The model for Apple University+ will not be different.  What Apple is not doing is moving to a tuition model that more closely resembles a subscription than a for-credit payment.  Learners within the Apple University+ ecosystem will not be able to continually enroll in courses and programs that result in alternative credentials (that stack up to traditional degrees).

Cook never pointed out that by following a strategy that combines hardware, software, and content - and by building the credentialing program around personalization at scale and mobile learning - that Apple University+ will be able to offer a subscription model for learning (and degrees) comparable to the cost of cell phone plan.  Cook did not say “At Apple, we are committed to not taking what has been scarce and expensive - an educational credential that allows someone to get a job or get promoted - into an opportunity that is abundant and affordable.”

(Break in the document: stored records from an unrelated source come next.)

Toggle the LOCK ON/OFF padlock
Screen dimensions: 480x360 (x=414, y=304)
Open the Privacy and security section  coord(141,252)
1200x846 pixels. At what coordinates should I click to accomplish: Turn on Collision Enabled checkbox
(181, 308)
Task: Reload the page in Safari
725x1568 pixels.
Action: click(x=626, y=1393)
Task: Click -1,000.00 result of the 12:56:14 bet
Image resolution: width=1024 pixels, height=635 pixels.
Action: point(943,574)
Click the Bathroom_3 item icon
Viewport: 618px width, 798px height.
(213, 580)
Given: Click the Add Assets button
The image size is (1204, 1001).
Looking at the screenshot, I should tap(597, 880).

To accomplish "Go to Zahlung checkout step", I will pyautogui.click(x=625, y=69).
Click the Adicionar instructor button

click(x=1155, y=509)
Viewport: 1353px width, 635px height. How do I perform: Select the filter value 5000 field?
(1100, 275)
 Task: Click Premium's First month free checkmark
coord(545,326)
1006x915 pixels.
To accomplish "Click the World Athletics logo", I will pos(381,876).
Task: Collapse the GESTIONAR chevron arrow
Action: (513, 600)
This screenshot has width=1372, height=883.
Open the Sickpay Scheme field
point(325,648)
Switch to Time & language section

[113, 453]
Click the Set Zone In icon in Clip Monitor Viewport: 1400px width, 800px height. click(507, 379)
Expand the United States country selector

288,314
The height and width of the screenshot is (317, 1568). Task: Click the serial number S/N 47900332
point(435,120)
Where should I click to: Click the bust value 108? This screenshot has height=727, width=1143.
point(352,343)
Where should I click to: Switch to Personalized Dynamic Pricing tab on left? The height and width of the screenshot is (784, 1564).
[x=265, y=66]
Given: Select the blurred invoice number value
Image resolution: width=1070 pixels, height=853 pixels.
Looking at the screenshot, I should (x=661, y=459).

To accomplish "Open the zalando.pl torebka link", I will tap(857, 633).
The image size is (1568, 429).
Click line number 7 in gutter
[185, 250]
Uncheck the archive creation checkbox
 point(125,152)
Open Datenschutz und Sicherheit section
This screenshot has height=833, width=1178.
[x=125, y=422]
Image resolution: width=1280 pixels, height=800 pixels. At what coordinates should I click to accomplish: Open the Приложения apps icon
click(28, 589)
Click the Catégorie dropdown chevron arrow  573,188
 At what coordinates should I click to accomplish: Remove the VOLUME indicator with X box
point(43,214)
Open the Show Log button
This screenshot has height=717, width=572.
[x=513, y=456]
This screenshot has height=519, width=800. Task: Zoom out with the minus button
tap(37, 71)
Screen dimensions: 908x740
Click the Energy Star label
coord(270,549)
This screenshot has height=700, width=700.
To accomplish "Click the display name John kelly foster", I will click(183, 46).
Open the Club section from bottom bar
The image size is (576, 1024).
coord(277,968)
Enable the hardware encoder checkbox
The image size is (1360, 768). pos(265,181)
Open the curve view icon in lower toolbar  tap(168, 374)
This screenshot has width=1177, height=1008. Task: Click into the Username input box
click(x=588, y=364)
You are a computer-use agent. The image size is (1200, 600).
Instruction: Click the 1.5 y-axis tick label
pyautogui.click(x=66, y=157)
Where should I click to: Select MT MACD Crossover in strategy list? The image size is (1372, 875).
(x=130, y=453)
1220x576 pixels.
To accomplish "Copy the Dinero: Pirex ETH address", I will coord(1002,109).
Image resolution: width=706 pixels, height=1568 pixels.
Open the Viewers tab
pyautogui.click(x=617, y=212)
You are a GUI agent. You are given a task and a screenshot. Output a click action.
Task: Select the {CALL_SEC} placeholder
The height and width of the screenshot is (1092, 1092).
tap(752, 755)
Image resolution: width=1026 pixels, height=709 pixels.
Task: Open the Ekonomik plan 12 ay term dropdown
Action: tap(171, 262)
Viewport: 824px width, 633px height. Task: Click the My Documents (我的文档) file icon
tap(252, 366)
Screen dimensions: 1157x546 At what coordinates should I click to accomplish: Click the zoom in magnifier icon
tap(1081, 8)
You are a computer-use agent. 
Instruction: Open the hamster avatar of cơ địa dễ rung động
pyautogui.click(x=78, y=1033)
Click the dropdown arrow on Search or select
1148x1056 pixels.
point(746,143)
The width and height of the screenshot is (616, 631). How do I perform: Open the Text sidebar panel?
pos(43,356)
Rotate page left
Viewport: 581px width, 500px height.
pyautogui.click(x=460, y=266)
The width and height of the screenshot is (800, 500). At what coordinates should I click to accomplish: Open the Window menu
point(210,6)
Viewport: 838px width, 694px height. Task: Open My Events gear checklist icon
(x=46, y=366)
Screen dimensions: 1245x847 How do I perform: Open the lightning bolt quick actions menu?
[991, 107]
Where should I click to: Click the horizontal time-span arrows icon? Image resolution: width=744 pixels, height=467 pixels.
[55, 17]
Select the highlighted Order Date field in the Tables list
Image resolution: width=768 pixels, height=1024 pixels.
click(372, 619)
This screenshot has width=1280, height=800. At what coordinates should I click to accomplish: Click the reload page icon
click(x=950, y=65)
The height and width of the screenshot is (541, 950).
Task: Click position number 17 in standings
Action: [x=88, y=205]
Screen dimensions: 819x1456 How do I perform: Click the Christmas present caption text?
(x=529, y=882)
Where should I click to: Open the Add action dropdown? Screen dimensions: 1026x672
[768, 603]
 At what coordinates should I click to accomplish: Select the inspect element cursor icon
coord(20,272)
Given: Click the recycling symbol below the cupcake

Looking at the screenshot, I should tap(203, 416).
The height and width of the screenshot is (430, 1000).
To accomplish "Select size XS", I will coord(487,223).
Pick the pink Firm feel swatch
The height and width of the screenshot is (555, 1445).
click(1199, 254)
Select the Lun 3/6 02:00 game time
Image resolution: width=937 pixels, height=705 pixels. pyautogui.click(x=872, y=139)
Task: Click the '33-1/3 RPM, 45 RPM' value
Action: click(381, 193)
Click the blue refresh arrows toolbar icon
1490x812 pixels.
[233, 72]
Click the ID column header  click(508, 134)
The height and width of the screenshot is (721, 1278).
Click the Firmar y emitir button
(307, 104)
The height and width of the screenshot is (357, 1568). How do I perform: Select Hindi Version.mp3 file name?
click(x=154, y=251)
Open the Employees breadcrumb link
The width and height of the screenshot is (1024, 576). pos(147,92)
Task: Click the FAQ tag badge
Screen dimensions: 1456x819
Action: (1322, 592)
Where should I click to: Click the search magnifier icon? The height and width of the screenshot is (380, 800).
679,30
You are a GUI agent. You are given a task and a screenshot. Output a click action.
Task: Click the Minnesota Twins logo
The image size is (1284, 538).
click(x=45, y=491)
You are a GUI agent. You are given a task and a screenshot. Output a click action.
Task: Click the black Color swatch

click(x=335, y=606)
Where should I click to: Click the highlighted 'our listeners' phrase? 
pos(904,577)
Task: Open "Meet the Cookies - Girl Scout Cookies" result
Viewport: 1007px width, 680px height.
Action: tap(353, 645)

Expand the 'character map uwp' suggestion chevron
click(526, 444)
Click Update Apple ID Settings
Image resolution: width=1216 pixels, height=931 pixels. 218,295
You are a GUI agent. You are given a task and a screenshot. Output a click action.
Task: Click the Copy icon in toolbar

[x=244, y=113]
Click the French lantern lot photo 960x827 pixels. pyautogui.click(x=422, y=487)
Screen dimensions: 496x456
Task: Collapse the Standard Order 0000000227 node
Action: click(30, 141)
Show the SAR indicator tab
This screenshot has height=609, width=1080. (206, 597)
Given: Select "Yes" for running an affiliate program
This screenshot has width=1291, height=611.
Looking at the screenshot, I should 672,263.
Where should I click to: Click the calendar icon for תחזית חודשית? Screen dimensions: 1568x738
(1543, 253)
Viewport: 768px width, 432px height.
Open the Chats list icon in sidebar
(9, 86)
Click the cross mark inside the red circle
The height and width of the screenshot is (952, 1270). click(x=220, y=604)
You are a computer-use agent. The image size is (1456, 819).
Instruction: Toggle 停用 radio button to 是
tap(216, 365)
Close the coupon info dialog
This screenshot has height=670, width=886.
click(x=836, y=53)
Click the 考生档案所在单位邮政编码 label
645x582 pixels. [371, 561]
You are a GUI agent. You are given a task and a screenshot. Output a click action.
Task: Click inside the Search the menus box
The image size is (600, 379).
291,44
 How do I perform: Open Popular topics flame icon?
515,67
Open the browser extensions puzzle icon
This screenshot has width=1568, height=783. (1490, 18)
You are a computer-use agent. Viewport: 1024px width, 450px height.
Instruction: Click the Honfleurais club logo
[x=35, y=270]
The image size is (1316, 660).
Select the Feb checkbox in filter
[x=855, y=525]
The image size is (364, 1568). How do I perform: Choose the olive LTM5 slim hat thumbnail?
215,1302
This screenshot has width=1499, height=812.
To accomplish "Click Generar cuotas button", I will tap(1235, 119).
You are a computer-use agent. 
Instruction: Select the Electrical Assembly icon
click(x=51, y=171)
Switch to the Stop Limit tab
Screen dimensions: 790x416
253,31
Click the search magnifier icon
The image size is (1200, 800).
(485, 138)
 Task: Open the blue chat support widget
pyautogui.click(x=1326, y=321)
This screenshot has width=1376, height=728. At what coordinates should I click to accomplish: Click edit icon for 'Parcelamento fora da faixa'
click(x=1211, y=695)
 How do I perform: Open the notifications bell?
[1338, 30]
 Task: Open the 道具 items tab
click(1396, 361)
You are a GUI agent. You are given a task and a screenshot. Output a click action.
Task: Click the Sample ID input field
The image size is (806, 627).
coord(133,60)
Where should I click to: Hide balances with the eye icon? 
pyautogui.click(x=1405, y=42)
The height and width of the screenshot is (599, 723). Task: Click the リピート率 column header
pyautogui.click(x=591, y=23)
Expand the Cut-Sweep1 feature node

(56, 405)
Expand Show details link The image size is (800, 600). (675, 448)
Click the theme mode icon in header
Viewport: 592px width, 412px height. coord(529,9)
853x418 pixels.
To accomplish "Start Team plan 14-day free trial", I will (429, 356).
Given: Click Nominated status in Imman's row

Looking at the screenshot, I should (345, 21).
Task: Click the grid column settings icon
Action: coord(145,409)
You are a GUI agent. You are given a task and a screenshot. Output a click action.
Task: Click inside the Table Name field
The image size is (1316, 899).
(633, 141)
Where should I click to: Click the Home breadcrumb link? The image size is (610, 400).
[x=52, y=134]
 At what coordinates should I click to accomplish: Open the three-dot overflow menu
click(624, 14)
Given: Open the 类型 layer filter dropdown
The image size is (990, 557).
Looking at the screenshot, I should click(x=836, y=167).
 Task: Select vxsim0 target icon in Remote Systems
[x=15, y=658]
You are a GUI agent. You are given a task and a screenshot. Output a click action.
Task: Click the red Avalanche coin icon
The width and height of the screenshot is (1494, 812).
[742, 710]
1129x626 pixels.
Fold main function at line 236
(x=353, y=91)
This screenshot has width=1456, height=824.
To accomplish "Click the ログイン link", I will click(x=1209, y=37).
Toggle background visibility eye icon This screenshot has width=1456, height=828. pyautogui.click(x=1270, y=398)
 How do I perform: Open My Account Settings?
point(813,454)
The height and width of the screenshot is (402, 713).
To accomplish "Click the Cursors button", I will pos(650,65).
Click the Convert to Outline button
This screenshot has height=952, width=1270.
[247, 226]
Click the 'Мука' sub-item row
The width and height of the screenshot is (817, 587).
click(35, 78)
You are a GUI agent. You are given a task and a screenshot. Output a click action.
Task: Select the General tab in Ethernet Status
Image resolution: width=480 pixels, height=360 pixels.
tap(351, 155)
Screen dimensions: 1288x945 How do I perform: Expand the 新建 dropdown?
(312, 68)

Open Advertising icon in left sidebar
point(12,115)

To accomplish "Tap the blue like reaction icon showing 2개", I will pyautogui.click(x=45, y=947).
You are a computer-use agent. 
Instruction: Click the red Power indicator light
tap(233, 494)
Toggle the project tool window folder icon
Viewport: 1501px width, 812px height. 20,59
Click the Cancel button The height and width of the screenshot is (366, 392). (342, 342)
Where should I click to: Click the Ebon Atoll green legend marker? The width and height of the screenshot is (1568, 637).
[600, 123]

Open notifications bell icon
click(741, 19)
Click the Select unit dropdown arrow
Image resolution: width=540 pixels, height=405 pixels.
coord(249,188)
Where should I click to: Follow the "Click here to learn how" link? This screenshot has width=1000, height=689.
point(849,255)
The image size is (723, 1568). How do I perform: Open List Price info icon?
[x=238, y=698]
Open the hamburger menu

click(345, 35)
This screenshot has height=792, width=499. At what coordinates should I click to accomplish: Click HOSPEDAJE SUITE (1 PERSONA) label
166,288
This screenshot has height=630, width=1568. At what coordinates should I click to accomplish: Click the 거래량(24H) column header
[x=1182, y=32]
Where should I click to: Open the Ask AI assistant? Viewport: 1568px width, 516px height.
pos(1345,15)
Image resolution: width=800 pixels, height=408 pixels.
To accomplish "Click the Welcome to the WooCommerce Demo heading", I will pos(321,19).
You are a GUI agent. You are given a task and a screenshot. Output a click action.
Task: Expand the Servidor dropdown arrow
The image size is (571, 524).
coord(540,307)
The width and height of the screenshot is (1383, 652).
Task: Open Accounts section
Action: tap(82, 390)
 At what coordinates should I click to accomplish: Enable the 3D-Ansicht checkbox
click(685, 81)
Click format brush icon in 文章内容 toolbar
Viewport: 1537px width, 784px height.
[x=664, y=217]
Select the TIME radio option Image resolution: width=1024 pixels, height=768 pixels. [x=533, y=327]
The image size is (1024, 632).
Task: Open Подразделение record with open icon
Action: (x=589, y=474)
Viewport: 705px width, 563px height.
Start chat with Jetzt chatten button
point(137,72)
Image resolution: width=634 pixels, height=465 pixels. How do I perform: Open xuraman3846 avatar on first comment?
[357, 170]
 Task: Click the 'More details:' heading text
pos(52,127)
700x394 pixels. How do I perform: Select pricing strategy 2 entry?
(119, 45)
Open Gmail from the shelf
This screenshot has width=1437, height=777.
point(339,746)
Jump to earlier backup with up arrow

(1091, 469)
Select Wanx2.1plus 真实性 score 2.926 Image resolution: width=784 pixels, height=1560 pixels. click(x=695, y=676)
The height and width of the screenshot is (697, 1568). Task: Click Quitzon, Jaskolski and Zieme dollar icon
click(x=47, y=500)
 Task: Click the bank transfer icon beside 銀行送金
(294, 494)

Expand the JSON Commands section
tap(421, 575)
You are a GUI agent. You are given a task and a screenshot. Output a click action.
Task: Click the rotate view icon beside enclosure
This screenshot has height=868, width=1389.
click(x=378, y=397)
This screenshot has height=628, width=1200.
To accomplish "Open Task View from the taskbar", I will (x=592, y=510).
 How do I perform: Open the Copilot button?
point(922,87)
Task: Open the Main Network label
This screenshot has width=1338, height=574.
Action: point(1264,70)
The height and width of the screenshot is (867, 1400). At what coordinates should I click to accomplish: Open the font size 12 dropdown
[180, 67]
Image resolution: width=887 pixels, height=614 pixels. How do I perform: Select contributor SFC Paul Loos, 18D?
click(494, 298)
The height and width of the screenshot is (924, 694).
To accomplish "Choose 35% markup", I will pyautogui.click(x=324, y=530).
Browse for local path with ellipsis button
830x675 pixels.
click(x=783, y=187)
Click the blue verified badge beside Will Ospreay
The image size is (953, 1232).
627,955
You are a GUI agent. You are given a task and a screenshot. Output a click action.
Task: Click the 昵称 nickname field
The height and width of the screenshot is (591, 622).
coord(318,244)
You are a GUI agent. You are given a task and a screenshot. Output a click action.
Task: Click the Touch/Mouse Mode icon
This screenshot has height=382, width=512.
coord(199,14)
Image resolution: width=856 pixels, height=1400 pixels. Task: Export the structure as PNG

There has been no reaction to Apple University+ as this is not a real thing, but the general feeling of the higher ed community is one of skepticism that Apple will be able to create low-cost credentials at scale that are valued by both students and employers.   When reminded of the initial skepticism surrounding the first iPhone (“There's no chance that the iPhone is going to get any significant market share. No chance.” Steve Ballmer 2007), most higher education experts doubled down on their opinion that the Apple/Coursera University+ initiative has “no chance” exerting a significant impact in the postsecondary market.

What don’t you think about Apple University+?